To determine if a function is even, odd, or neither, we must recall their fundamental definitions.
An **even function** is a function $$f(x)$$ such that for every $$x$$ in its domain, evaluating the function at $$-x$$ yields the same result as evaluating it at $$x$$. This means $$f(-x) = f(x)$$.
An **odd function** is a function $$f(x)$$ such that for every $$x$$ in its domain, evaluating the function at $$-x$$ yields the negative of the result of evaluating it at $$x$$. This means $$f(-x) = -f(x)$$.
If a function does not satisfy either of these conditions for all values of $$x$$ in its domain, it is classified as neither even nor odd.

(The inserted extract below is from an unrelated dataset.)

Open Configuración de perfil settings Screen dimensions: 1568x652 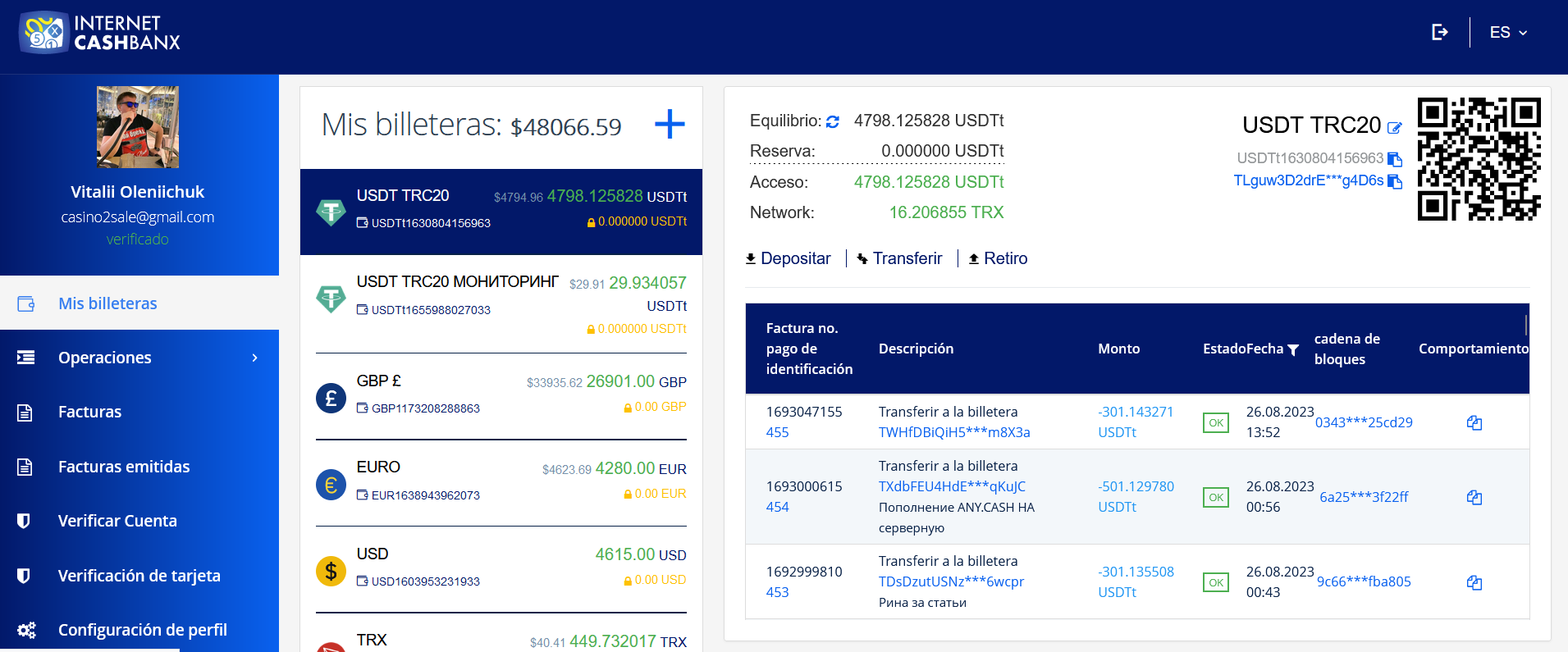click(x=142, y=630)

**step2** Evaluating the function at -x

We are given the function $$g(x) = x^2 + 2x + 1$$.
To proceed with testing for evenness or oddness, we first need to evaluate $$g(-x)$$. This involves substituting $$-x$$ into the expression for $$g(x)$$ wherever the variable $$x$$ appears.
$$g(-x) = (-x)^2 + 2(-x) + 1$$
When $$-x$$ is squared, $$(-x)^2 = x^2$$. When $$2$$ is multiplied by $$-x$$, we get $$-2x$$.
Therefore, $$g(-x) = x^2 - 2x + 1$$.

**step3** Checking for evenness

Now we compare the expression for $$g(-x)$$ with the original expression for $$g(x)$$ to determine if the function is even.
We have $$g(-x) = x^2 - 2x + 1$$ and $$g(x) = x^2 + 2x + 1$$.
For $$g(x)$$ to be an even function, the condition $$g(-x) = g(x)$$ must hold for all values of $$x$$.
Let's set the two expressions equal to each other and see if this equality is true for all $$x$$:
$$x^2 - 2x + 1 = x^2 + 2x + 1$$
We can subtract $$x^2$$ from both sides of the equation:
$$-2x + 1 = 2x + 1$$
Then, we can subtract $$1$$ from both sides of the equation:
$$-2x = 2x$$
To make both sides equal, this would imply that $$4x = 0$$, which means $$x = 0$$.
Since this equality ($$-2x = 2x$$) is only true for $$x = 0$$ and not for all other values of $$x$$ (for instance, if $$x=5$$, then $$-10 \neq 10$$), the function $$g(x)$$ does not satisfy the condition for an even function. Therefore, $$g(x)$$ is not an even function.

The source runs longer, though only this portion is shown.